The G.100 Elephant was powered by the 120hp Beardmore motor, with its radiator behind the engine inside the fuselage, and provided with a large fuel tank giving it an endurance aloft of up to five hours, as well as attachment points for a camera on the starboard side of the cockpit, and strong points for bombs under the lower wings. Combat in the air was not general when the Elephant was conceived, but became so as it was being developed for production, and a Lewis gun was fitted to the upper wing to fire forward over the propellor, to enable the Elephant not only to defend itself, but to be employed on escort and offensive patrol duties.



When the first handful of Elephants reached R.F.C. squadrons in France early in 1916, greatest priority was given to the fighting role, but the Elephant did not perform well in it. The Beardmore motor, and a relatively 'clean' design for the time, gave the Elephant a decent turn of speed, but it was nowhere near manouverable enough, and further hampered by the poor view forwards it offered the pilot. As the Somme offensive began, Elephants went on bombing duties, and a second Lewis gun was fitted to the port side of the cockpit to enable the pilot, with considerable contortion, to defend himself in some degree against attack from the rear.


All Elephants with the R.F.C. in France were concentrated in a single squadron, No. 27, which became a specialist bombing formation, its machines carrying up to 360 lbs. of bombs.
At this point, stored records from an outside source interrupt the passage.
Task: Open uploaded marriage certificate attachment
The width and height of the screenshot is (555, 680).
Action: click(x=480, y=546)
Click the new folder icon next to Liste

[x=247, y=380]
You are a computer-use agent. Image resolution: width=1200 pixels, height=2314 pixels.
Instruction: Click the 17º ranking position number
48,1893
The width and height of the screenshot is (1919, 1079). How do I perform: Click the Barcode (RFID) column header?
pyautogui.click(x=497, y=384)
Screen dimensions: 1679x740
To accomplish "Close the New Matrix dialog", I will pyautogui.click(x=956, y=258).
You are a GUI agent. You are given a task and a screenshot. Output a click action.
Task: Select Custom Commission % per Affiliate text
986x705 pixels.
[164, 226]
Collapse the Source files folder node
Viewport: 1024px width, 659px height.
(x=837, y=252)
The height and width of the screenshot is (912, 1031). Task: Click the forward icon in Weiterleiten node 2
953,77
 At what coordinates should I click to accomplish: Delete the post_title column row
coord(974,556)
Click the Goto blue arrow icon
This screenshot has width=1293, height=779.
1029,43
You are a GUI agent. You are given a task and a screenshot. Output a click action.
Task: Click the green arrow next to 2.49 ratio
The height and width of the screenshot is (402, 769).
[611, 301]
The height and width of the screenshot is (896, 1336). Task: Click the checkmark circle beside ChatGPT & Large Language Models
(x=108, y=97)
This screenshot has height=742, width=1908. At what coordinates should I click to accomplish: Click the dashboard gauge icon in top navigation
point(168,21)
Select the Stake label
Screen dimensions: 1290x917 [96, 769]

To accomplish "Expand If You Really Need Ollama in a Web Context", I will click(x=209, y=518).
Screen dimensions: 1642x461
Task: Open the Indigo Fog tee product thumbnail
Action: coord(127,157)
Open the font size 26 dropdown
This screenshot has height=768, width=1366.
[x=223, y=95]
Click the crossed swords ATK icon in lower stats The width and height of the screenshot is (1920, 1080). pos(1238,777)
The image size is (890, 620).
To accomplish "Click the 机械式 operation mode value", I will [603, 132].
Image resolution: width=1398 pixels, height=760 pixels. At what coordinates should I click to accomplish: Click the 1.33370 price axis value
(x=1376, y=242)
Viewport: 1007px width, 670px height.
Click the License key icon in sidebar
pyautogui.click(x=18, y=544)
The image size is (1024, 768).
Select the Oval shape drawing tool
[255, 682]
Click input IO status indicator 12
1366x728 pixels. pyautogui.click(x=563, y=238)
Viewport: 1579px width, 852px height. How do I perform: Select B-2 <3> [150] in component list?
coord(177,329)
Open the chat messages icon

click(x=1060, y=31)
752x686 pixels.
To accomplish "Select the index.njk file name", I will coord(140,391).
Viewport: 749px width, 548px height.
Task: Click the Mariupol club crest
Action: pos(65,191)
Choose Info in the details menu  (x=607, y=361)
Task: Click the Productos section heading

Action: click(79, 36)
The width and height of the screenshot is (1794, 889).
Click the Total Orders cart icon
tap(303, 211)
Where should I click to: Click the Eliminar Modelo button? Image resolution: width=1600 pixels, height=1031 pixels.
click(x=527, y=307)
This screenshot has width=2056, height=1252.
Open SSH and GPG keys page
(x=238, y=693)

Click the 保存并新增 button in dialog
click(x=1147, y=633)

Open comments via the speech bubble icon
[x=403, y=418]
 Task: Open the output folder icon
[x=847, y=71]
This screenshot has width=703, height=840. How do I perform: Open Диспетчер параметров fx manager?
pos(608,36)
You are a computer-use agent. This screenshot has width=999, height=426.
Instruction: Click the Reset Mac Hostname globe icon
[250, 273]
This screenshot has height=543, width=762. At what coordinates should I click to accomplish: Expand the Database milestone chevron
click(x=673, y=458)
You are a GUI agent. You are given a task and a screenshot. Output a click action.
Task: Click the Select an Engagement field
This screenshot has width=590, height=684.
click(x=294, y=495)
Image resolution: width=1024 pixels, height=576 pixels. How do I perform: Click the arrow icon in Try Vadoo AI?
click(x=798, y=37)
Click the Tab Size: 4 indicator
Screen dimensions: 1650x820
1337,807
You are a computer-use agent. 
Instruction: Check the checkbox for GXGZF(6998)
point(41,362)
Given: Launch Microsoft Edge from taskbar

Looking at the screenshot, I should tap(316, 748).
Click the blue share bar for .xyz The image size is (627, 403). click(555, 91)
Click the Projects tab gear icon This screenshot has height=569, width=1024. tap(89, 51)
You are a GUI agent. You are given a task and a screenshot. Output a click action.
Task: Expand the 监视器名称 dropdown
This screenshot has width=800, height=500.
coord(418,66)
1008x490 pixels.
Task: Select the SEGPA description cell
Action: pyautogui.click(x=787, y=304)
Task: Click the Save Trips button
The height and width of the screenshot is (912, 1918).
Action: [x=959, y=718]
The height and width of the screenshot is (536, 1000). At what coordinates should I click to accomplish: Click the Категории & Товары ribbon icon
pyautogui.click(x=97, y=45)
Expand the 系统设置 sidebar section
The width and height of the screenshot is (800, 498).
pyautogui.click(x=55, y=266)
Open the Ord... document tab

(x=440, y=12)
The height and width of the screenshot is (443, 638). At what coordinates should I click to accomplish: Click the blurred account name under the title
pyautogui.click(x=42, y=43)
Casualties became very heavy once the German Albatros fighters appeared, and the appearance late in 1916 of an up-engined Elephant, the G.102, with a 160hp Beardmore motor, did not improve matters much. Nonetheless, No. 27 soldiered on with Elephants through the summer of 1917, after which they were replaced in France with DeHaviland Dh4 two-seat bombers.



Elephants were sent to the Middle East as well from late 1916, forming the partial equipment of several R.F.C. squadrons based in Egypt and operating against the Turks in Palestine and Arabia. Elephants were also part of the equipment of No. 30 Squadron in Mesopotamia. In the Middle East, where aerial opposition was sparse and generally employed equipment contemporaneous with the design of the Martinsyde Elephant, the type gave a good account of itself as a general purpose machine, scouting and bombing and, on infrequent occasions, engaging Turkish or German aeroplanes.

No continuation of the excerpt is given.